Les patients âgés (> 65 ans) manquent souvent de fièvre ; seulement 42 % développent une élévation de la température, tandis que 57 % présentent un état mental altéré. Les diabétiques présentent une prévalence plus élevée de candidose œsophagienne (22 % contre 9 % chez les non diabétiques, RR = 2,4). Les hôtes immunodéprimés (par exemple, hémopathie maligne) présentent fréquemment des douleurs abdominales (48 %) et une hépatosplénomégalie (31 %).
Les résultats de l'examen physique ont des performances diagnostiques variables : le muguet buccal a une sensibilité de 94 % et une spécificité de 88 % pour la candidose oropharyngée ; l'érythème génital avec écoulement donne une sensibilité de 81 % et une spécificité de 73 % pour l'infection vulvo-vaginale. Les signes d’alerte exigeant une évaluation immédiate comprennent : une fièvre persistante > 72 heures malgré des antibiotiques à large spectre, un choc septique d’apparition récente et une progression rapide des lésions cutanées vers des escarres nécrotiques (évoquant une candidose disséminée).
Score de gravité : le score Candida (colonisation+nutrition parentérale+CVC+septicémie sévère) attribue 1 point chacun ; un total ≥ 2,5 prédit une maladie invasive avec un rapport de cotes de 5,2 (IC à 95 % : 3,8-7,1). Un score APACHEII ≥ 15 au début de la candidémie est corrélé à une mortalité à 30 jours de 41 % contre 22 % lorsqu'il était < 15 (p < 0,001).
Diagnostic
Un algorithme par étapes commence par une évaluation des risques (Candida Score ≥ 2,5) suivie de tests de laboratoire ciblés.
Hémocultures : au moins deux séries prélevées sur des sites distincts ; sensibilité de 71 % pour la candidémie, passant à 85 % lorsque ≥ 3 séries sont obtenues (Clin Infect Dis 2021). Le délai jusqu’à positivité est en moyenne de 2,1 jours (C.albicans) et de 3,4 jours (C.glabrata).

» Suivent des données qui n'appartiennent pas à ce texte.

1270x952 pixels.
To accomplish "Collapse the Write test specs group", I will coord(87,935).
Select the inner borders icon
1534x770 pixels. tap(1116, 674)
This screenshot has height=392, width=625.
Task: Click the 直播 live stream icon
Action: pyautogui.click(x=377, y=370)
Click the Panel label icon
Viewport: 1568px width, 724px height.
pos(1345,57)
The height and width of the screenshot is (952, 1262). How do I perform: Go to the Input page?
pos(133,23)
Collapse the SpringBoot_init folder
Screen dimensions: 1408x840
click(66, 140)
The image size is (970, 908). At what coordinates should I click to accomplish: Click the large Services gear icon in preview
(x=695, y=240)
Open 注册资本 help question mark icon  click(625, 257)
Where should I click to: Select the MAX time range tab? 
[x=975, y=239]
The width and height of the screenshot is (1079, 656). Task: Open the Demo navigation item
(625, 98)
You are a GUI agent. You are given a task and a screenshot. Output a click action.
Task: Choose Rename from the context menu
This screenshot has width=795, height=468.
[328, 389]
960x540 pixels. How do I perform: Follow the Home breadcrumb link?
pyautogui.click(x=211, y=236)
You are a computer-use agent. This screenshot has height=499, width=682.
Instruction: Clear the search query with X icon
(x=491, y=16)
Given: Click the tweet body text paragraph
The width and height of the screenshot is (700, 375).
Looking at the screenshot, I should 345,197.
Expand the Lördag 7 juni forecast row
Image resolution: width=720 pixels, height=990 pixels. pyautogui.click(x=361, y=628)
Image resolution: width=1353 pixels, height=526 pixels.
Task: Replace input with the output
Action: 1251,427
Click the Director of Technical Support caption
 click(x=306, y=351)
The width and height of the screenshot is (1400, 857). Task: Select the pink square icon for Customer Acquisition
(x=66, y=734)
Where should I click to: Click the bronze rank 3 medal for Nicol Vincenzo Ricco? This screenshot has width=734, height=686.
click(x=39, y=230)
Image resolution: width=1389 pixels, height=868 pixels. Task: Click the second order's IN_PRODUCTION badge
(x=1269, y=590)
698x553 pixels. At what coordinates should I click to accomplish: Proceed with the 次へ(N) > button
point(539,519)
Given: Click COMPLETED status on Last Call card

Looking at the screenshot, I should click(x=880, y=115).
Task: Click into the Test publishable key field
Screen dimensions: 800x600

β‑D‑glucane sérique : seuil ≥ 80 pg/mL, donne une sensibilité de 78 %, une spécificité de 81 % ; des faux positifs surviennent en hémodialyse (la spécificité chute à 68 %).
MALDI‑TOF MS : permet l'identification des espèces dans les 30 minutes suivant la positivité de la culture, avec une concordance de 96 % avec le séquençage.
Imagerie : Pour les candidoses intra-abdominales, la tomodensitométrie abdominale avec produit de contraste montre des hypodensités hépatiques focales dans 62 % et des lésions spléniques dans 41 % (Radiologie 2020). Le rendement diagnostique du CT est de 73 % lorsqu'il est associé au β‑D‑glucane.